A fuse that lasts 20 or more years of daily use is not significantly under-rated. The same fuse rating and type from same maker should work fine for as many years into the future.
You can actually determine how many starts a fuse will last through, if you know the start current and time duration of the start.
Every fuse has an "I^2 * T" rating (current squared x time). You may not be told that rating, though. Some manufacturers always give it, others not.
That rating is the energy it will take to blow. Depending on how close to that energy your start is, it may blow in under 10 starts, or last many hundreds of thousands of starts.
With smaller glass type fuses, you can see the fuse element "squirm" under the inrush current. The fuse can open from a melting effect, after the wire has been thinned by partial melting, Or, it may fail from a mechanical flexing due to thermal expansion. If it partly melts (extreme cases) you can sometimes see the element has "sweated out" tiny globs of material.
The bad thing is that the very same nominal rated fuse from different manufacturers may have very different values for the "energy rating". A higher current fuse may actually have an energy rating the same as a lower current fuse (or even less).
It just has to do with the material in the fuse, melting point, thermal mass, etc.

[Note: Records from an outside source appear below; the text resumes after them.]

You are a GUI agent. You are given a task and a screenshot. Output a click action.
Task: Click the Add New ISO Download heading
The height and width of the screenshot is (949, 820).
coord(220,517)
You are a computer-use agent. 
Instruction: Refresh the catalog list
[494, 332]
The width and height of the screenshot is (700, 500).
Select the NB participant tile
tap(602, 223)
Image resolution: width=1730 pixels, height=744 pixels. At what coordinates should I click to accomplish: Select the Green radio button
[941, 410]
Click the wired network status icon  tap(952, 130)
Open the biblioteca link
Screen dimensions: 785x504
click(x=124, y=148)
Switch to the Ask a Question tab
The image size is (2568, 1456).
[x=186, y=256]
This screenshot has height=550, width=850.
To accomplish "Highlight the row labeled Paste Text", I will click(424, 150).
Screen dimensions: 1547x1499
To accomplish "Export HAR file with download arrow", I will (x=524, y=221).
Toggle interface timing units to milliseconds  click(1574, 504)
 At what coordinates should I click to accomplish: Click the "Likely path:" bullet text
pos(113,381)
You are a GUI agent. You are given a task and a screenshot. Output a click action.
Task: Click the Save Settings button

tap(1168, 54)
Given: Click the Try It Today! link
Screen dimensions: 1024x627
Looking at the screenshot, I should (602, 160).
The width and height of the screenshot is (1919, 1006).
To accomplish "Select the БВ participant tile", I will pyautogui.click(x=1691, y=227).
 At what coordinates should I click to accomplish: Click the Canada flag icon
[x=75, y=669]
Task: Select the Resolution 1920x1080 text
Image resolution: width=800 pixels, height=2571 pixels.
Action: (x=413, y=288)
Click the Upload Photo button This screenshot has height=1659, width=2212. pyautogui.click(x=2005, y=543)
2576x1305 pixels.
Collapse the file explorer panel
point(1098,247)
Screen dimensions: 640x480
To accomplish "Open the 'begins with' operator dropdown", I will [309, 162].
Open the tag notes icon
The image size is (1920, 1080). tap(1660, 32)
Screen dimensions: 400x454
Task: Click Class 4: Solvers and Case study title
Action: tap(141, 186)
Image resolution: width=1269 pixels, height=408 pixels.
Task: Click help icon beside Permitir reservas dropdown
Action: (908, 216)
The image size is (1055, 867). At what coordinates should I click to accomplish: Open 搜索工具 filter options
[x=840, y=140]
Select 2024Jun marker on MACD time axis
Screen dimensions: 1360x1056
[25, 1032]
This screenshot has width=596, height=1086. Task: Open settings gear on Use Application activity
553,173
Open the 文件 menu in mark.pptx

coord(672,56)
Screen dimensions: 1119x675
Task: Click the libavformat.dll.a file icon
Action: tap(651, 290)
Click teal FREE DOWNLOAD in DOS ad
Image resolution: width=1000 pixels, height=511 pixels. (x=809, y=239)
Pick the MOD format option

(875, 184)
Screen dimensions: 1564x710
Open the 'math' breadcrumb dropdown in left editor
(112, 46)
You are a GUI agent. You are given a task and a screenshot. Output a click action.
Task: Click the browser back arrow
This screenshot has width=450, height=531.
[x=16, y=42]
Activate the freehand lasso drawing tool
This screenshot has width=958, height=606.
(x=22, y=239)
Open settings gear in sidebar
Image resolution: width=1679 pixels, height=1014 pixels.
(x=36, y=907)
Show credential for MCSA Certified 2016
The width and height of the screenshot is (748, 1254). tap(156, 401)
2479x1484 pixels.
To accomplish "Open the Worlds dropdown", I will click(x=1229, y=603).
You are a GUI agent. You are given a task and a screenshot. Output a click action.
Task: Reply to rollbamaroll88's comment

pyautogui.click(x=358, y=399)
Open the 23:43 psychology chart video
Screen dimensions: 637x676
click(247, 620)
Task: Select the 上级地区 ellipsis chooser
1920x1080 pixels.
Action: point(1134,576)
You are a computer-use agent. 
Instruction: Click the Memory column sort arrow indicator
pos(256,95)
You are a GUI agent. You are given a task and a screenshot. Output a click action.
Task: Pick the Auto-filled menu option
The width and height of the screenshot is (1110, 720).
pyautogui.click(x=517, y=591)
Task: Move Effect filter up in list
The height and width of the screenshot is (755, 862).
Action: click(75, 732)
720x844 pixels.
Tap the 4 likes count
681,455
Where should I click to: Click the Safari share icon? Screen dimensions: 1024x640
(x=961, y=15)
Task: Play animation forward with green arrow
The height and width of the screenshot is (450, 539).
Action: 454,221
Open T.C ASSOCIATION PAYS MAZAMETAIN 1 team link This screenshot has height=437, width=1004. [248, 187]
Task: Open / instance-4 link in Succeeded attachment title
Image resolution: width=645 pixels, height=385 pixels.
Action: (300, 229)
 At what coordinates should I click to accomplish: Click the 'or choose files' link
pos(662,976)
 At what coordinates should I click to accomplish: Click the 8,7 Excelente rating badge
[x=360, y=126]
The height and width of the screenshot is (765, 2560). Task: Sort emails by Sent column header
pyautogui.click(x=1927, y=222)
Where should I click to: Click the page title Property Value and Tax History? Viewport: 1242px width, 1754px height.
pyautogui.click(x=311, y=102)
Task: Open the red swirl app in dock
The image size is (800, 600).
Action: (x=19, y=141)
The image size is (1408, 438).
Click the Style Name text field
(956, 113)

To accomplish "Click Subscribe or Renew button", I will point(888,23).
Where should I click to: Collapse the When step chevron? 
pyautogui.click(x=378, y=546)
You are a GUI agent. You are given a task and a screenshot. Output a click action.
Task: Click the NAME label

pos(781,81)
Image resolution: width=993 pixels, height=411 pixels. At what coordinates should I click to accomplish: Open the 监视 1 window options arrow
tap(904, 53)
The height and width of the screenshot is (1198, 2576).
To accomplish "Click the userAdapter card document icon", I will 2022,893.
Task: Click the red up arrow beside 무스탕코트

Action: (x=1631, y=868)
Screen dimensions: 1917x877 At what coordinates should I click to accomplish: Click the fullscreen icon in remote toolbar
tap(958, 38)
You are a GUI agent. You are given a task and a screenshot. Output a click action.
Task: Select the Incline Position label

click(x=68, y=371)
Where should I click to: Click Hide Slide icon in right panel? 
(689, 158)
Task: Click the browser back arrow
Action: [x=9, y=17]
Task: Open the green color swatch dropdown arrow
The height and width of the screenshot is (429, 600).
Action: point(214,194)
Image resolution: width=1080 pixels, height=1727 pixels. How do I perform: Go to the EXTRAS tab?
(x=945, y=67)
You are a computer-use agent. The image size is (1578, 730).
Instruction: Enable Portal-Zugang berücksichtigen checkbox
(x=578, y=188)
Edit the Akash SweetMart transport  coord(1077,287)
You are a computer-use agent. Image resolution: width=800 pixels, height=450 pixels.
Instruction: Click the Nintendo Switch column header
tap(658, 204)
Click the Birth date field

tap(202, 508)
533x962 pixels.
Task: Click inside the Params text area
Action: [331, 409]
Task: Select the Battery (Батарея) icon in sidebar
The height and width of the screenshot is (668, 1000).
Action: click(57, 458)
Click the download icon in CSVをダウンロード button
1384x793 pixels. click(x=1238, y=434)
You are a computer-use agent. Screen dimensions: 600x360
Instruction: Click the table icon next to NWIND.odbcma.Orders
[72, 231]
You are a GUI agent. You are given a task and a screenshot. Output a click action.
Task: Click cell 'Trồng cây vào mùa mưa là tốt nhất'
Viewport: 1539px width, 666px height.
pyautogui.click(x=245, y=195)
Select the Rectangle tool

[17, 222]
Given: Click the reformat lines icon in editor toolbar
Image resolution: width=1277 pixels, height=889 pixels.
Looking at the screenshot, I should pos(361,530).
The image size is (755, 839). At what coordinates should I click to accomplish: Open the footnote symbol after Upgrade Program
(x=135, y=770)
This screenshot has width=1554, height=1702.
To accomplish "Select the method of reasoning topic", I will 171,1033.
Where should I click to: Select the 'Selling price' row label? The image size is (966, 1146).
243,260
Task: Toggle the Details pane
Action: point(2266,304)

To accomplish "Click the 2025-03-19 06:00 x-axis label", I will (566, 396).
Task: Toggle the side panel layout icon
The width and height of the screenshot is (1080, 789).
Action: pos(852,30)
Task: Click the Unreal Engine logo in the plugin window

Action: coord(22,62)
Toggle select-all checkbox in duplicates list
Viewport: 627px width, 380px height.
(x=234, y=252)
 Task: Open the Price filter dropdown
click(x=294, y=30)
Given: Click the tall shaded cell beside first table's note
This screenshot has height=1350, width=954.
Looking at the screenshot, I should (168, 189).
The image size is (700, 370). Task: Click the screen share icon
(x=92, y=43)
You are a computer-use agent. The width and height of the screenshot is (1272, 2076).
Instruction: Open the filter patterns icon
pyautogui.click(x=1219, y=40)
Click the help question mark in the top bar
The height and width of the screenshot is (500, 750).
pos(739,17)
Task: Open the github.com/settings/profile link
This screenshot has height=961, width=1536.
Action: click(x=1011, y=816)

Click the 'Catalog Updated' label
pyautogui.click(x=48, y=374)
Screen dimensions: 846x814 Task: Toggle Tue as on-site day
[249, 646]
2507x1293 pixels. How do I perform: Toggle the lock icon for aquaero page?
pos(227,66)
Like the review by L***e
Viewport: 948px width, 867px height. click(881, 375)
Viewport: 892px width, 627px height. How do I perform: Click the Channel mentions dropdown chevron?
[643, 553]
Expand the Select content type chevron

Figuring that out is why the fuse companies get the big bucks (at least for the good companies, import copies are different).
If the spring loaded portion opens, that is more from the "time" part of the formula. The start was not an excessivly high current, but it lasted a long time.
If the fusible section opens, that is more from the "current squared" part, the peak current was too high during the start. That guides what is needed to keep the replacement fuse from blowing.